[Start of Attachment]

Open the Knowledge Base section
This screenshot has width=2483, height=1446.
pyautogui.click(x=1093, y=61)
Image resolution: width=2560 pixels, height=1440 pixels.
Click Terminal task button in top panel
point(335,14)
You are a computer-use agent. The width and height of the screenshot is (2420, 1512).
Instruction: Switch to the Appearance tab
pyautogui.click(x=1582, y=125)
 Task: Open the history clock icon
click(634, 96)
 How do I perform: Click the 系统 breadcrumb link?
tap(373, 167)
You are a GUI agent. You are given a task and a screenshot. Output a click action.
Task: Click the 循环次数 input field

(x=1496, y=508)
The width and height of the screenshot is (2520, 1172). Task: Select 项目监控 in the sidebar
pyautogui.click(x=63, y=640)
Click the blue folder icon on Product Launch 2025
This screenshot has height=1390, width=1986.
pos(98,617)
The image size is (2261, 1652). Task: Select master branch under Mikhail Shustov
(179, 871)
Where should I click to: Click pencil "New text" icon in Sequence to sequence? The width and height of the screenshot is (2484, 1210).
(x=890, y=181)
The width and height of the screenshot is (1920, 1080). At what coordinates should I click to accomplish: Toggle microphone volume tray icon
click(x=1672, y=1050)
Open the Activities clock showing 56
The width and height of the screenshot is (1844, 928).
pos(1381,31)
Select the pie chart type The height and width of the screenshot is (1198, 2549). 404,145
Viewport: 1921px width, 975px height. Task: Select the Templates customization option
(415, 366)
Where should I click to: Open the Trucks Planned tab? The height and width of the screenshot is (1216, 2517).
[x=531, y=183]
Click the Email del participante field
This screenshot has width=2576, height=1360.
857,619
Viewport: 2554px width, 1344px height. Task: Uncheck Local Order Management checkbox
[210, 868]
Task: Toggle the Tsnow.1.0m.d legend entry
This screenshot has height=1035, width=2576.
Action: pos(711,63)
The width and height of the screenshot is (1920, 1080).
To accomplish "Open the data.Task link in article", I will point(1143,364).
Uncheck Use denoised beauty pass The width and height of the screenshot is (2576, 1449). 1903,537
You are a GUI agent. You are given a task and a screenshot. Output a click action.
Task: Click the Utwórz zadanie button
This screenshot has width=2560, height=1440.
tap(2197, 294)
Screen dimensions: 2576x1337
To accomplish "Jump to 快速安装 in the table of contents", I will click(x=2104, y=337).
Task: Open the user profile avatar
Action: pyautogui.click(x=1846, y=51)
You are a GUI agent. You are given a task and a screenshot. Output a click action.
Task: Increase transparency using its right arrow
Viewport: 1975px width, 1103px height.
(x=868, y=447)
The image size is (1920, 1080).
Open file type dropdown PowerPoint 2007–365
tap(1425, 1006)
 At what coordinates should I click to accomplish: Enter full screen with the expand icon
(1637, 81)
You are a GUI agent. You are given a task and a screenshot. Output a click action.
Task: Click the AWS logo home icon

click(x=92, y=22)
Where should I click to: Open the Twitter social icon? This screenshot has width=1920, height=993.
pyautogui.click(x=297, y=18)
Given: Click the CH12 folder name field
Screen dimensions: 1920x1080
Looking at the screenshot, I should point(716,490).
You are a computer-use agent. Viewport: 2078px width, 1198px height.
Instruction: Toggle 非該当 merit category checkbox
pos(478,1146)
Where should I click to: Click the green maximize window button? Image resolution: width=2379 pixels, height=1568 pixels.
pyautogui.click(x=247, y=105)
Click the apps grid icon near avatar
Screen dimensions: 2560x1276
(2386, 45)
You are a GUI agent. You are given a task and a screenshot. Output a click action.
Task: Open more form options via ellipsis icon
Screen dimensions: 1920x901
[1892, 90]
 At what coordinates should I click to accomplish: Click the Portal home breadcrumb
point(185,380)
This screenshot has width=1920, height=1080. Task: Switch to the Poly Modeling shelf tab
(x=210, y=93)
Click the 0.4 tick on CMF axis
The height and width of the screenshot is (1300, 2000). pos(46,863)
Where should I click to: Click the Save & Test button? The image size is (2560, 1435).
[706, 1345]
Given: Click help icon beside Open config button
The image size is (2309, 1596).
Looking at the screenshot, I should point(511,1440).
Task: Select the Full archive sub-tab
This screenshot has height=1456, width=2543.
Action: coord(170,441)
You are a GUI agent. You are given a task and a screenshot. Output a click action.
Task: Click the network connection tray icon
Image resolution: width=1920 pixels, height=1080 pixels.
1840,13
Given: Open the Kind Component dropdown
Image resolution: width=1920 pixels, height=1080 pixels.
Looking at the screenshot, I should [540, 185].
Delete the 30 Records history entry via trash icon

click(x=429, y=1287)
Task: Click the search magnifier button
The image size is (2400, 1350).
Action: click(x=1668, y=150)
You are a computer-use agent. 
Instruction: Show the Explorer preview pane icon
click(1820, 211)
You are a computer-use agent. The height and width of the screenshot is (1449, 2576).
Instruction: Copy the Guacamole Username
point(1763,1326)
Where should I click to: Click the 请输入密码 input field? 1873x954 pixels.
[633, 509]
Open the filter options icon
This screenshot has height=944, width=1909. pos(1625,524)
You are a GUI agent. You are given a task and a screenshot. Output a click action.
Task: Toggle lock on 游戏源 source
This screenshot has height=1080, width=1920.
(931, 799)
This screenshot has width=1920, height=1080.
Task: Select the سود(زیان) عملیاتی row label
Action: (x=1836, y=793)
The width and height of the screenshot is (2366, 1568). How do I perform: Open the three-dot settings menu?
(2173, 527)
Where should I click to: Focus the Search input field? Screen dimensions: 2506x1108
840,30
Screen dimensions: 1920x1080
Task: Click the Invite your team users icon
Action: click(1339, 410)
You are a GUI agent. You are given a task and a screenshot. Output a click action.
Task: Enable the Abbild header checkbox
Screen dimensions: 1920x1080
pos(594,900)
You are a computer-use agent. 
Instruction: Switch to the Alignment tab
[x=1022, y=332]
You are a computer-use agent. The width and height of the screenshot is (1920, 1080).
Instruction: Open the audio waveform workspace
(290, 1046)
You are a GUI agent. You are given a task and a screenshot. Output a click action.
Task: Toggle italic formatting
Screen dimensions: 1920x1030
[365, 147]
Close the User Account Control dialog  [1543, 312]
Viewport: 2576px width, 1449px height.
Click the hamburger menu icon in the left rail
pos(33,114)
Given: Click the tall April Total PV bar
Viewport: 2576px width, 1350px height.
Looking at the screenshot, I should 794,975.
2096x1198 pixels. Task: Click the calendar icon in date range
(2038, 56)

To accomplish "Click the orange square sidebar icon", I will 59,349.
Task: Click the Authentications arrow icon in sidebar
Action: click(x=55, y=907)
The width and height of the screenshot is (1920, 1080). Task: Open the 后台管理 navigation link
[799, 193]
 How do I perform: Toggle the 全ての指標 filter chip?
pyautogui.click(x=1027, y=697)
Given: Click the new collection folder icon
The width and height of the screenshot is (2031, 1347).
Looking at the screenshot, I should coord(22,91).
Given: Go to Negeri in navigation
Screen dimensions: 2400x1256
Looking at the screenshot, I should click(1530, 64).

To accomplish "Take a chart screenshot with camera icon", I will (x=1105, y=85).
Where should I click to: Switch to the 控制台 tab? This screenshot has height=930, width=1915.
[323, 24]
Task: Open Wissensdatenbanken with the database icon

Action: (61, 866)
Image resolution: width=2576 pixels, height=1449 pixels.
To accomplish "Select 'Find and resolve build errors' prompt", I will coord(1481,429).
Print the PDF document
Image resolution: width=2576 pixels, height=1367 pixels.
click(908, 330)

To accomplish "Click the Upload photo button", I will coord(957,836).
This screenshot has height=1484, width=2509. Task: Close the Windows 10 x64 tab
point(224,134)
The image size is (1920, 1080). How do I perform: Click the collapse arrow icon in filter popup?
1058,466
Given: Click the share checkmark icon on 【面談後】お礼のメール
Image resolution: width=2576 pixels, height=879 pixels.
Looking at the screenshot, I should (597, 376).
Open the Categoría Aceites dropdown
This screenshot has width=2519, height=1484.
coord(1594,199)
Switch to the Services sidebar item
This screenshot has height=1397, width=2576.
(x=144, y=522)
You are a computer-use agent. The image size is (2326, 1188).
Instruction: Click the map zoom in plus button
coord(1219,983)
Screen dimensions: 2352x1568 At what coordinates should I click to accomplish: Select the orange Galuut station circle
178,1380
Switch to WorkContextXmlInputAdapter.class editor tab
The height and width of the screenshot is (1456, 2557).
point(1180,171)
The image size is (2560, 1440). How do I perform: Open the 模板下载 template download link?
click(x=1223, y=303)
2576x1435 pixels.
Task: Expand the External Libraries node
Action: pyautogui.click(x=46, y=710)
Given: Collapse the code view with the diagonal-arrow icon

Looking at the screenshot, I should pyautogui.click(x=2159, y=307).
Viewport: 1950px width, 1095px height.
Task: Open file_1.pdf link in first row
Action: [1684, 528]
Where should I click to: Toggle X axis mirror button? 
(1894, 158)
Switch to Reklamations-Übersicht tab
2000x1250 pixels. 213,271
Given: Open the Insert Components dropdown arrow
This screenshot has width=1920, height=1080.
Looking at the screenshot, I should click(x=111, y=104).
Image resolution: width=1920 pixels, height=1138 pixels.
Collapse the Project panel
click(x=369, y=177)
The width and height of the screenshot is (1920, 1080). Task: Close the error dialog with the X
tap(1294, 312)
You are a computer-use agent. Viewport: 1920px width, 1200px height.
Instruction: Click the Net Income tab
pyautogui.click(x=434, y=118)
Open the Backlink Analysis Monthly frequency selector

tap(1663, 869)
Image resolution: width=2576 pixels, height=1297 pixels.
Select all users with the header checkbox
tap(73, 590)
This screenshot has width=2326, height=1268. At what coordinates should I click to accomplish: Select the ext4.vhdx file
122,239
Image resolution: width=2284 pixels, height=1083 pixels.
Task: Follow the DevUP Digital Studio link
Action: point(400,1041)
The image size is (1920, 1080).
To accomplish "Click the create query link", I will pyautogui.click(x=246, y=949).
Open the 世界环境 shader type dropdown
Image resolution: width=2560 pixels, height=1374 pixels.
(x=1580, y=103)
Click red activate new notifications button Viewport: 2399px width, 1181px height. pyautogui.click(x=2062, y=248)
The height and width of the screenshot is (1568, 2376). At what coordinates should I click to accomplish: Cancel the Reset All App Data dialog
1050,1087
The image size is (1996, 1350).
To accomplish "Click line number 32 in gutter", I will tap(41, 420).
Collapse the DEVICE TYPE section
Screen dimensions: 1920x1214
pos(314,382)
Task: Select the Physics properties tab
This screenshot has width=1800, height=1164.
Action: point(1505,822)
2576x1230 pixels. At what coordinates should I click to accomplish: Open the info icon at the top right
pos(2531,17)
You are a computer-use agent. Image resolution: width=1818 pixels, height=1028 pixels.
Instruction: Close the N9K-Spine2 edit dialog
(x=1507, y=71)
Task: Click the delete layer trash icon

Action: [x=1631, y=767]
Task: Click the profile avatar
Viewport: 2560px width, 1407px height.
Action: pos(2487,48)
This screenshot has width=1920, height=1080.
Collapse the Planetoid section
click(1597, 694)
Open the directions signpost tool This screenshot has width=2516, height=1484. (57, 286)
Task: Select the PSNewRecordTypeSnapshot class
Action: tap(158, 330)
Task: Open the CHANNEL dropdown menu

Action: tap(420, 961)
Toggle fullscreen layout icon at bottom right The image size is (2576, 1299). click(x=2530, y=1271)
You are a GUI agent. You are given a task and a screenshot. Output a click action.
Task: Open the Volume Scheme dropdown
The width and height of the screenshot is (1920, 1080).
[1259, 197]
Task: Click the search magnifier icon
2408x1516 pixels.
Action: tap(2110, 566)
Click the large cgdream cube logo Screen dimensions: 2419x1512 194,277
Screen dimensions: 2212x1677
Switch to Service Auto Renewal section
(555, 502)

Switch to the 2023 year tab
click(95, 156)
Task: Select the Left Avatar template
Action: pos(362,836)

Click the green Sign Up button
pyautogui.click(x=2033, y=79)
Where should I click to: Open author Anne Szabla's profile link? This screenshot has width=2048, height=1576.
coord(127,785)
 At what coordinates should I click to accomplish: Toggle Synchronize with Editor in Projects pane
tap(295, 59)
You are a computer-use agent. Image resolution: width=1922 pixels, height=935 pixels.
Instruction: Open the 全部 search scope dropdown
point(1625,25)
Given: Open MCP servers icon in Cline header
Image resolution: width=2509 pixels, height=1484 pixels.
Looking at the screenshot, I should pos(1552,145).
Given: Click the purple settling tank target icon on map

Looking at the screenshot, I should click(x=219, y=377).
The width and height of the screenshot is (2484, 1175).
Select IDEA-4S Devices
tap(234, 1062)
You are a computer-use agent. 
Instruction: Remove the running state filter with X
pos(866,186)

[End of Attachment]

EXERCISE DESCRIPTION: Look above for the line containing "Instruction: Open the 全部"; copy from it through the last line, exactly, and nothing more.

RESPONSE AREA:
Instruction: Open the 全部 search scope dropdown
point(1625,25)
Given: Open MCP servers icon in Cline header
Image resolution: width=2509 pixels, height=1484 pixels.
Looking at the screenshot, I should pos(1552,145).
Given: Click the purple settling tank target icon on map

Looking at the screenshot, I should click(x=219, y=377).
The width and height of the screenshot is (2484, 1175).
Select IDEA-4S Devices
tap(234, 1062)
You are a computer-use agent. 
Instruction: Remove the running state filter with X
pos(866,186)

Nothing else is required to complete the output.